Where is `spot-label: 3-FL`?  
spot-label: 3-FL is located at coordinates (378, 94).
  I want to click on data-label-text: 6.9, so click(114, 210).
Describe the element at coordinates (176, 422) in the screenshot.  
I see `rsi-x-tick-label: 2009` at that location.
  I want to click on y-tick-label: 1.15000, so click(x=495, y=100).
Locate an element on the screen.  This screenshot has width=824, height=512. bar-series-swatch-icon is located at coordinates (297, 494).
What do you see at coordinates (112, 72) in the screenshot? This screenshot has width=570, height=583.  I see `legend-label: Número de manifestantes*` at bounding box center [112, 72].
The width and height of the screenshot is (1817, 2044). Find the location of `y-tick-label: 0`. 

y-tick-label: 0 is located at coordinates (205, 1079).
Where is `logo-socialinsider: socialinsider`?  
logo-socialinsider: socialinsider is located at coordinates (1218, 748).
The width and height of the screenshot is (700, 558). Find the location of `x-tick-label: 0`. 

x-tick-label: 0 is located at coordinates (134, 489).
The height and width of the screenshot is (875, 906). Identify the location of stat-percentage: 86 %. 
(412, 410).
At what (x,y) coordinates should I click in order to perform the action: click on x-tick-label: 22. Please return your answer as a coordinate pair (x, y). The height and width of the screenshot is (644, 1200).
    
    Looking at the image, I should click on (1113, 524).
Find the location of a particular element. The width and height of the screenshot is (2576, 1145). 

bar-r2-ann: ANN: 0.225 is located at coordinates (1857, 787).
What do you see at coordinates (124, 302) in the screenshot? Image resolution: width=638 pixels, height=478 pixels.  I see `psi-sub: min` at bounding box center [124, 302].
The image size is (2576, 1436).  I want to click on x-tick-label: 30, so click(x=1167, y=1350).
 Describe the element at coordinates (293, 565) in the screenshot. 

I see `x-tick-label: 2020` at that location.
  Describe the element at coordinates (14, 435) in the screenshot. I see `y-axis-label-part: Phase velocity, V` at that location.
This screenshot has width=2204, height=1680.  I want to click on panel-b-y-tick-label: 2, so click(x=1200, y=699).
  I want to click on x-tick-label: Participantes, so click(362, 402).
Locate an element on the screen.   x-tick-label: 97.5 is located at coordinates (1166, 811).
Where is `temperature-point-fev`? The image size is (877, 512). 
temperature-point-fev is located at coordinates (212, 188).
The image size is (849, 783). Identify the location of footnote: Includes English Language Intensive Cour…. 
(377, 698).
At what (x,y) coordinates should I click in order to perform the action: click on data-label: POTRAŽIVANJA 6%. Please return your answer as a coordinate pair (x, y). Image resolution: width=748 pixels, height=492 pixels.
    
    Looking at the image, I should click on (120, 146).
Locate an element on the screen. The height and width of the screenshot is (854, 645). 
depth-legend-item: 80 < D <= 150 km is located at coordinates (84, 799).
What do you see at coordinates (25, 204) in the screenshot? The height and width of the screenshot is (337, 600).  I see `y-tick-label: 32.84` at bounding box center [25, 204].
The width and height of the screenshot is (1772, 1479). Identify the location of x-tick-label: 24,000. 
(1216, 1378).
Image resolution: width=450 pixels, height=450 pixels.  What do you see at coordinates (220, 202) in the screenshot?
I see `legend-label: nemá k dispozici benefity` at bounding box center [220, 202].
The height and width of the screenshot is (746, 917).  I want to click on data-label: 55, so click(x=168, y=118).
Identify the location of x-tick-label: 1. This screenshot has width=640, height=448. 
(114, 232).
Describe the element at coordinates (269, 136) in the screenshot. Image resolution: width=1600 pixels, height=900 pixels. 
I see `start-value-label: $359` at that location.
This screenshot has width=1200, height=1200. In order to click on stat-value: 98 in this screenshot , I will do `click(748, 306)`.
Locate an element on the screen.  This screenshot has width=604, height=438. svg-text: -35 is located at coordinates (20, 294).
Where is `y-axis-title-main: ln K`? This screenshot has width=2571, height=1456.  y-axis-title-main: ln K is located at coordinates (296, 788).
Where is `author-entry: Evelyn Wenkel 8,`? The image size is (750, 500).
--------
WORK INSTRUCTION. Copy out every one of the items above word for word, without changing anything.

EXERCISE RESPONSE.
Where is `spot-label: 3-FL`?  
spot-label: 3-FL is located at coordinates (378, 94).
  I want to click on data-label-text: 6.9, so click(114, 210).
Describe the element at coordinates (176, 422) in the screenshot.  
I see `rsi-x-tick-label: 2009` at that location.
  I want to click on y-tick-label: 1.15000, so click(x=495, y=100).
Locate an element on the screen.  This screenshot has width=824, height=512. bar-series-swatch-icon is located at coordinates (297, 494).
What do you see at coordinates (112, 72) in the screenshot? This screenshot has width=570, height=583.  I see `legend-label: Número de manifestantes*` at bounding box center [112, 72].
The width and height of the screenshot is (1817, 2044). Find the location of `y-tick-label: 0`. 

y-tick-label: 0 is located at coordinates (205, 1079).
Where is `logo-socialinsider: socialinsider`?  
logo-socialinsider: socialinsider is located at coordinates (1218, 748).
The width and height of the screenshot is (700, 558). Find the location of `x-tick-label: 0`. 

x-tick-label: 0 is located at coordinates (134, 489).
The height and width of the screenshot is (875, 906). Identify the location of stat-percentage: 86 %. 
(412, 410).
At what (x,y) coordinates should I click in order to perform the action: click on x-tick-label: 22. Please return your answer as a coordinate pair (x, y). The height and width of the screenshot is (644, 1200).
    
    Looking at the image, I should click on (1113, 524).
Find the location of a particular element. The width and height of the screenshot is (2576, 1145). 

bar-r2-ann: ANN: 0.225 is located at coordinates (1857, 787).
What do you see at coordinates (124, 302) in the screenshot? Image resolution: width=638 pixels, height=478 pixels.  I see `psi-sub: min` at bounding box center [124, 302].
The image size is (2576, 1436).  I want to click on x-tick-label: 30, so click(x=1167, y=1350).
 Describe the element at coordinates (293, 565) in the screenshot. 

I see `x-tick-label: 2020` at that location.
  Describe the element at coordinates (14, 435) in the screenshot. I see `y-axis-label-part: Phase velocity, V` at that location.
This screenshot has width=2204, height=1680.  I want to click on panel-b-y-tick-label: 2, so click(x=1200, y=699).
  I want to click on x-tick-label: Participantes, so click(362, 402).
Locate an element on the screen.   x-tick-label: 97.5 is located at coordinates (1166, 811).
Where is `temperature-point-fev`? The image size is (877, 512). 
temperature-point-fev is located at coordinates (212, 188).
The image size is (849, 783). Identify the location of footnote: Includes English Language Intensive Cour…. 
(377, 698).
At what (x,y) coordinates should I click in order to perform the action: click on data-label: POTRAŽIVANJA 6%. Please return your answer as a coordinate pair (x, y). Image resolution: width=748 pixels, height=492 pixels.
    
    Looking at the image, I should click on (120, 146).
Locate an element on the screen. The height and width of the screenshot is (854, 645). 
depth-legend-item: 80 < D <= 150 km is located at coordinates (84, 799).
What do you see at coordinates (25, 204) in the screenshot? The height and width of the screenshot is (337, 600).  I see `y-tick-label: 32.84` at bounding box center [25, 204].
The width and height of the screenshot is (1772, 1479). Identify the location of x-tick-label: 24,000. 
(1216, 1378).
Image resolution: width=450 pixels, height=450 pixels.  What do you see at coordinates (220, 202) in the screenshot?
I see `legend-label: nemá k dispozici benefity` at bounding box center [220, 202].
The height and width of the screenshot is (746, 917).  I want to click on data-label: 55, so click(x=168, y=118).
Identify the location of x-tick-label: 1. This screenshot has width=640, height=448. 
(114, 232).
Describe the element at coordinates (269, 136) in the screenshot. Image resolution: width=1600 pixels, height=900 pixels. 
I see `start-value-label: $359` at that location.
This screenshot has width=1200, height=1200. In order to click on stat-value: 98 in this screenshot , I will do `click(748, 306)`.
Locate an element on the screen.  This screenshot has width=604, height=438. svg-text: -35 is located at coordinates (20, 294).
Where is `y-axis-title-main: ln K`? This screenshot has width=2571, height=1456.  y-axis-title-main: ln K is located at coordinates (296, 788).
Where is `author-entry: Evelyn Wenkel 8,`? The image size is (750, 500).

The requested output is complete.